# 29879  abrasion chondroplasty coding



## pfwilliams39 (Oct 18, 2013)

I read an article from 2005 that stated we can bill 29879 a minimum of two times if an abrasion chondroplasty was performed in the medial and lateral compartments. 29879 /29879 59. What if it's done in the medical compartment and patella compartment? I've just been coding it once as 29879. Is that correct?
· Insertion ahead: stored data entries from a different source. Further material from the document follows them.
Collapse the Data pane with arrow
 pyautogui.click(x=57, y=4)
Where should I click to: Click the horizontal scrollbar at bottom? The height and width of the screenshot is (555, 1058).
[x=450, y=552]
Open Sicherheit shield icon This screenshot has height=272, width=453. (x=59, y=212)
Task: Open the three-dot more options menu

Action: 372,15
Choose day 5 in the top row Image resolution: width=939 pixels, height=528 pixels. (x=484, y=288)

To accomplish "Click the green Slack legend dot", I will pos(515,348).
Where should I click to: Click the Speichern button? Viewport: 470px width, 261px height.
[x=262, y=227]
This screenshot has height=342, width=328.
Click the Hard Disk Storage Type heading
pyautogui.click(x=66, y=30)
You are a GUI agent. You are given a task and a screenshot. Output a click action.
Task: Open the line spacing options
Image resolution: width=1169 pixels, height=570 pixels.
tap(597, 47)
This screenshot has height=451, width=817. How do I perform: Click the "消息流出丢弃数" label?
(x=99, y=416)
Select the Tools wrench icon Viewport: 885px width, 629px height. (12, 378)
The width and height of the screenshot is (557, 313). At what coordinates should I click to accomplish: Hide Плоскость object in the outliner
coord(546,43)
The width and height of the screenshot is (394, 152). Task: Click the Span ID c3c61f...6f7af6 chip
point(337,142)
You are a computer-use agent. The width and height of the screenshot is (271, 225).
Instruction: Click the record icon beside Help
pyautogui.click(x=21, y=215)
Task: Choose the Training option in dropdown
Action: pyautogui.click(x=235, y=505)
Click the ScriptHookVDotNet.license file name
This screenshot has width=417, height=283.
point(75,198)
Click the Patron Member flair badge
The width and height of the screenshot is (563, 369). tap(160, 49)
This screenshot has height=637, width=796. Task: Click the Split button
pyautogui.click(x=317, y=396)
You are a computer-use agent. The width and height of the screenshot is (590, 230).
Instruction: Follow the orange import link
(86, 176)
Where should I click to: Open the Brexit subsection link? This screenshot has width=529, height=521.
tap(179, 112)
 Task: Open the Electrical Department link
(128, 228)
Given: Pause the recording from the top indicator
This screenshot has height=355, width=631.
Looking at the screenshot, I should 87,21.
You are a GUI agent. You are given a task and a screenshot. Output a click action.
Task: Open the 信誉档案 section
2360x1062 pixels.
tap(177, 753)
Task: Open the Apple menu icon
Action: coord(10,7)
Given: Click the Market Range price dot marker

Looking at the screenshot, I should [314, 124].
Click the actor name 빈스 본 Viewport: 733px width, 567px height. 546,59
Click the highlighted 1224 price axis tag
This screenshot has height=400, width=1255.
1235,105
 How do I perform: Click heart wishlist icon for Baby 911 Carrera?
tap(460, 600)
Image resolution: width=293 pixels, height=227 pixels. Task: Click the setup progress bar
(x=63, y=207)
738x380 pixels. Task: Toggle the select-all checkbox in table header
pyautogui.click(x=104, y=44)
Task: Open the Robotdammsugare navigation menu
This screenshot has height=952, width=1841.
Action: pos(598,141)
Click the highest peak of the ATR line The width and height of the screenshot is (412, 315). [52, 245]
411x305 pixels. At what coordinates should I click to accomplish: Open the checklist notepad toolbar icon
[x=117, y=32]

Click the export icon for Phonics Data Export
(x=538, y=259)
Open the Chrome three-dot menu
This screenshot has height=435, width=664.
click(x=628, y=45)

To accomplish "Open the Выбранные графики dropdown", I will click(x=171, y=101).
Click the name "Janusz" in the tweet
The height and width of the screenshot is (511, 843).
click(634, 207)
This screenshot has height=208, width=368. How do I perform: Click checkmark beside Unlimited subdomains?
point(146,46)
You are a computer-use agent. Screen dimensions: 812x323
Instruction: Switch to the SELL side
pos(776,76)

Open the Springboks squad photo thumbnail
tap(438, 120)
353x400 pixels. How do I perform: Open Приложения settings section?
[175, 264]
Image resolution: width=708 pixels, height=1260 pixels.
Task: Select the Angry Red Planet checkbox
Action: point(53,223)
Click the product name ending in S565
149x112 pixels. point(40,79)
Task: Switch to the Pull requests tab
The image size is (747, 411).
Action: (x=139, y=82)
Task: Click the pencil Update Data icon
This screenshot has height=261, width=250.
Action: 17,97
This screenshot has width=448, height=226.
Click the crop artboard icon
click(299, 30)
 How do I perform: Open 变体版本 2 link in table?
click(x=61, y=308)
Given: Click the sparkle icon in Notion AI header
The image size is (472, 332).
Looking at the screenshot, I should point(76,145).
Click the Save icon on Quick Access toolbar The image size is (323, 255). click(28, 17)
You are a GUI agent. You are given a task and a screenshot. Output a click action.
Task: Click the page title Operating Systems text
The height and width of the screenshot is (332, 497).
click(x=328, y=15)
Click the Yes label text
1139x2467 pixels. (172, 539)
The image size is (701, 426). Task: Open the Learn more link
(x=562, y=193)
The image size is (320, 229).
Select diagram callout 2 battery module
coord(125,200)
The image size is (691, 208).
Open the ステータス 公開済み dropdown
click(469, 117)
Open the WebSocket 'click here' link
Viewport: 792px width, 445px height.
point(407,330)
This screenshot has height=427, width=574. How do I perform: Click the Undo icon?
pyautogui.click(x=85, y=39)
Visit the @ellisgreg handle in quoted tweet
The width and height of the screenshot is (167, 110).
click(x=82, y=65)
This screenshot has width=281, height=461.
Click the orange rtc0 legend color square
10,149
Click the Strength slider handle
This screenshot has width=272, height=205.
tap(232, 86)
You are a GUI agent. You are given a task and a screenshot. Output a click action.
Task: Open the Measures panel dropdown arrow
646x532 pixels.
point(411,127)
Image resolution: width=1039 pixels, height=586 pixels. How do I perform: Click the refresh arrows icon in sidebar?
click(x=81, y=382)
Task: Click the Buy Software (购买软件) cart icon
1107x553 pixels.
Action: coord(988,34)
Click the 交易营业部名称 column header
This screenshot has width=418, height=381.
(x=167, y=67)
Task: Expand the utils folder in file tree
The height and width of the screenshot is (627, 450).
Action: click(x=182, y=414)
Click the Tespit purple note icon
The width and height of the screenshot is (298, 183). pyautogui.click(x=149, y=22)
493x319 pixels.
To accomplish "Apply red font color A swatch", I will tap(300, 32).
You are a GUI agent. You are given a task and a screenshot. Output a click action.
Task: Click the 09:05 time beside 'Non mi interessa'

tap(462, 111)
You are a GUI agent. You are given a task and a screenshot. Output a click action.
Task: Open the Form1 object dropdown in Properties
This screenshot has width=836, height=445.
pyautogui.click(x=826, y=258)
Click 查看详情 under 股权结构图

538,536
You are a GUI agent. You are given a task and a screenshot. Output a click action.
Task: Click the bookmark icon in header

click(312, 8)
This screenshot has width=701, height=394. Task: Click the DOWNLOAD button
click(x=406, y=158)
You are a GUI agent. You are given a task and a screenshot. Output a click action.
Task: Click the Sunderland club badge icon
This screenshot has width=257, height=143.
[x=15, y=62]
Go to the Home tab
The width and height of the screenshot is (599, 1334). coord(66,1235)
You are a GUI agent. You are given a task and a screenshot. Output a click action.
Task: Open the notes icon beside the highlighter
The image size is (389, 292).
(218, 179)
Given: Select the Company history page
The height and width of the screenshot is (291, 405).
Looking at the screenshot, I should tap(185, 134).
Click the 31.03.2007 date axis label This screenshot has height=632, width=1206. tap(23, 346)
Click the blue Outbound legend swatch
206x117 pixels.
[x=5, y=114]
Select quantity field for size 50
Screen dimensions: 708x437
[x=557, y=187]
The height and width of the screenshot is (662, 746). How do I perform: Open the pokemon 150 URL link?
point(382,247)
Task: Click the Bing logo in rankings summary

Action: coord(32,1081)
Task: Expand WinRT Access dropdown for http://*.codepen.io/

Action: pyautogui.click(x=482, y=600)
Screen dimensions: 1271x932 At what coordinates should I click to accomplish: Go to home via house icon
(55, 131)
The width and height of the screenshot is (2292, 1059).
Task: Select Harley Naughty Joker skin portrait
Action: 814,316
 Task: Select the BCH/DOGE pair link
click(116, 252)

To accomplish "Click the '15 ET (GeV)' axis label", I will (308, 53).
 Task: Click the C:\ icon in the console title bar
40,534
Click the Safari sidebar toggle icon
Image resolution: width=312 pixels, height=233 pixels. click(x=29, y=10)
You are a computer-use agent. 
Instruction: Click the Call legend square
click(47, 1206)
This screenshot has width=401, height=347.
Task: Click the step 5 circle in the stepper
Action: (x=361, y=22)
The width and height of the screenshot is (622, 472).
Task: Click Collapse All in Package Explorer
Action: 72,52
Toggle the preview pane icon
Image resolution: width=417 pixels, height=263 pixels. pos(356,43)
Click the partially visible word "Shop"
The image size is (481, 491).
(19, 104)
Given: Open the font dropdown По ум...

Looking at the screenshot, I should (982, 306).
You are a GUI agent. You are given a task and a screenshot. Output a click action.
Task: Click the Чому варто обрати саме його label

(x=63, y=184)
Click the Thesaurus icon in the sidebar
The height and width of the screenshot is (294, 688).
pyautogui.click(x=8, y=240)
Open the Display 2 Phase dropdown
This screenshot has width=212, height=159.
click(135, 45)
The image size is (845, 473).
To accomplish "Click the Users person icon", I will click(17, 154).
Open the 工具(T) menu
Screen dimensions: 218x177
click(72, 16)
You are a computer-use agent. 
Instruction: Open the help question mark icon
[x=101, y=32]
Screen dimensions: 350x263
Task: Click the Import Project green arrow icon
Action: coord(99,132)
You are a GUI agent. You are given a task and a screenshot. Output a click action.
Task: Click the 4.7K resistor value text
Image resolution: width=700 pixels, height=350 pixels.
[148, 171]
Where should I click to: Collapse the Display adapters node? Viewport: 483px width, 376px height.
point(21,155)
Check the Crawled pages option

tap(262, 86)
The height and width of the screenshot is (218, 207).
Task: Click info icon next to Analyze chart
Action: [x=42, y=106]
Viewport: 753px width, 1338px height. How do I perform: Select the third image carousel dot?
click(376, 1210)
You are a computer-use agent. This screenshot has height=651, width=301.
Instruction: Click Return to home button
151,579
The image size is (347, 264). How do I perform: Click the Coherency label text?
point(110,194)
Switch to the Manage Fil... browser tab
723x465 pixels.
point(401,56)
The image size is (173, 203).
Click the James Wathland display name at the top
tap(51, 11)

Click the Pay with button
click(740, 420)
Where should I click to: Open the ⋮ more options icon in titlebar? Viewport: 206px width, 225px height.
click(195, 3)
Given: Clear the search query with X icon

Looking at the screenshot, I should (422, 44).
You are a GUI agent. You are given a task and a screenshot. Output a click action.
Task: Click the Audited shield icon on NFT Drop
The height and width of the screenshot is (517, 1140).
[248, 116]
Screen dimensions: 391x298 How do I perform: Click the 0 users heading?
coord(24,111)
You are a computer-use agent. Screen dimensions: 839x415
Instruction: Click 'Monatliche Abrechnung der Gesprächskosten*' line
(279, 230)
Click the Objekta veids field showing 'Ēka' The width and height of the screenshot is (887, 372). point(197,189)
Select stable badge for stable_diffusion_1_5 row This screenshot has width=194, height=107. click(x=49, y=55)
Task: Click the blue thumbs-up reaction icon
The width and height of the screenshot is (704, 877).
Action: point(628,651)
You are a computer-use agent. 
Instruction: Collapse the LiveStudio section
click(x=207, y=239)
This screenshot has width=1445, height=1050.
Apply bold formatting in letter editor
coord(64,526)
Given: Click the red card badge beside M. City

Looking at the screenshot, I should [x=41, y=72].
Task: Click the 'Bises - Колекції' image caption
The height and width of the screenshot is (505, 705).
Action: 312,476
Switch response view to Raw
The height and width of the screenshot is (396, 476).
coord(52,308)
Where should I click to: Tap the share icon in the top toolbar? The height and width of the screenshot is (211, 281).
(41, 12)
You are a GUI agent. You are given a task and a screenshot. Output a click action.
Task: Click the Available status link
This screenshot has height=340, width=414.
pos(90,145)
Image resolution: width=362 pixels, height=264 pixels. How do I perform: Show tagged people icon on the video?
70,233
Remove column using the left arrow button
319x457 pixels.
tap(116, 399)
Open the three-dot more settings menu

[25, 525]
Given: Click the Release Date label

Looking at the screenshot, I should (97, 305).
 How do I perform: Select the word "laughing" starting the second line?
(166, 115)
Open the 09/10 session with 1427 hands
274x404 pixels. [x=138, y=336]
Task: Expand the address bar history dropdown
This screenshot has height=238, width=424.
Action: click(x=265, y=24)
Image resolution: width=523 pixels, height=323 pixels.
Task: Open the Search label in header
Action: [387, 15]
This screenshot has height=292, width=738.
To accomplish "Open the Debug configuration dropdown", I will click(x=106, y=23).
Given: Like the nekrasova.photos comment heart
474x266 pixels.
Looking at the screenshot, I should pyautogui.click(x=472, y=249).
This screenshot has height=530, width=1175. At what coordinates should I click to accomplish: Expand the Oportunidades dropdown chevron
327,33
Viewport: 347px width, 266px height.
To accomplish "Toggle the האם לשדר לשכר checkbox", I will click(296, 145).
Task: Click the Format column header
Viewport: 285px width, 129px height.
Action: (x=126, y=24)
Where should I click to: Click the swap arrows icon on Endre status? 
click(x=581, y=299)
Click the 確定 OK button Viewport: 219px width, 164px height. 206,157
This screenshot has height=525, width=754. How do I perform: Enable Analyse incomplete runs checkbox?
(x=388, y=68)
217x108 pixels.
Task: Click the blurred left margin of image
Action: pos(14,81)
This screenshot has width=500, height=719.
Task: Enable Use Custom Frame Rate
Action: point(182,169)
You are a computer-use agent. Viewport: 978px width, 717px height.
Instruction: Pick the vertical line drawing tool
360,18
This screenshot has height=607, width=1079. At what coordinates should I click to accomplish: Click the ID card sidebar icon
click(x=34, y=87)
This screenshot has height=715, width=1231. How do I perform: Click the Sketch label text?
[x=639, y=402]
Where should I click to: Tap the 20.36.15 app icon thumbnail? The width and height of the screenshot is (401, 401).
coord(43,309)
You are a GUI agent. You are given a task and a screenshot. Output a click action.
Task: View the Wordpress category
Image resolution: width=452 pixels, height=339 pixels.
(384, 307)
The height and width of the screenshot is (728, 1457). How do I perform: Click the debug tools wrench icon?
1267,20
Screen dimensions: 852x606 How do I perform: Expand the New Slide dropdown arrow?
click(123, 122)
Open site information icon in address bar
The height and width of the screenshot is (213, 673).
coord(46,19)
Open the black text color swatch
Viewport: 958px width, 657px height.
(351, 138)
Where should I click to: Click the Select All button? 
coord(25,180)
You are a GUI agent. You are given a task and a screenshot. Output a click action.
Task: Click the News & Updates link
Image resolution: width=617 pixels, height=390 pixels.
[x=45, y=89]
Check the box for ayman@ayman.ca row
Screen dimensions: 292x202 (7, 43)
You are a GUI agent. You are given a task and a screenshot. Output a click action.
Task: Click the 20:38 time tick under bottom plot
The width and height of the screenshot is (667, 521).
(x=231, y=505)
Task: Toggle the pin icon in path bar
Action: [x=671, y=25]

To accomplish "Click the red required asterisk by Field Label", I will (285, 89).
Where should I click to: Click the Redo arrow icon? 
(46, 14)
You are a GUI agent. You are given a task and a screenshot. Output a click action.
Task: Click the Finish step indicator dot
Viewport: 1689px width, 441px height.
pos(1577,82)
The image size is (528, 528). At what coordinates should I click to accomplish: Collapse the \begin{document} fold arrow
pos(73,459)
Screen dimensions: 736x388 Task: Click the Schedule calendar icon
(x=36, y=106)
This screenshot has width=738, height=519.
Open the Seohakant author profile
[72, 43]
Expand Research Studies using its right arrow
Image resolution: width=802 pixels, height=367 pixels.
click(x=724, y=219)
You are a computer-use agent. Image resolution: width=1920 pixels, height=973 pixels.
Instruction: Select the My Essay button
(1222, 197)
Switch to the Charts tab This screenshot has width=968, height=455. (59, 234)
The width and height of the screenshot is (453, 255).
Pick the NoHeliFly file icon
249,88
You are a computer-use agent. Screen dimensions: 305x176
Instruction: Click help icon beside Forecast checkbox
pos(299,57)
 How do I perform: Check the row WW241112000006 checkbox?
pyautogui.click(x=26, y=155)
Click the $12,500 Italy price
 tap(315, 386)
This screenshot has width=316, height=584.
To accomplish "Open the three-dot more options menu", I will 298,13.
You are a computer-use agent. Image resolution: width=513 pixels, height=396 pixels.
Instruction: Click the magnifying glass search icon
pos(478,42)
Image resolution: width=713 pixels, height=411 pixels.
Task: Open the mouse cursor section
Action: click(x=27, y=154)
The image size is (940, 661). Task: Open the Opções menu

The doctor performs a chondroplasty in all three compartments, but does not state in the op report that it was to the bleeding bone or states that a microfracture was done. Is it best to use the G0289 for the multiple compartments (coded with the 29880, so I can't use 29877), or can I use the 29879?


----------



## Jamie Dezenzo (Oct 29, 2013)

If no indication of microfx (pick procedure) or bleeding bone for abrasion arthroplasty just chondroplasty should be coded. If done w/ 29881 or 29880 the chondroplasty is included.


----------



## capricew (Oct 31, 2013)

To add the the above,
if only chondroplasty is done 29877 (no meniscectomy) then you can only report it once per surgical session.   This appears to be the code you would report as long as it was not done with 29880/29881 because it is bundled with those codes.
G0289 is Medicare's equivalent to 29877 and is only reported to Medicare.  Medicare does not pay ASC's for this code even though you report it.


----------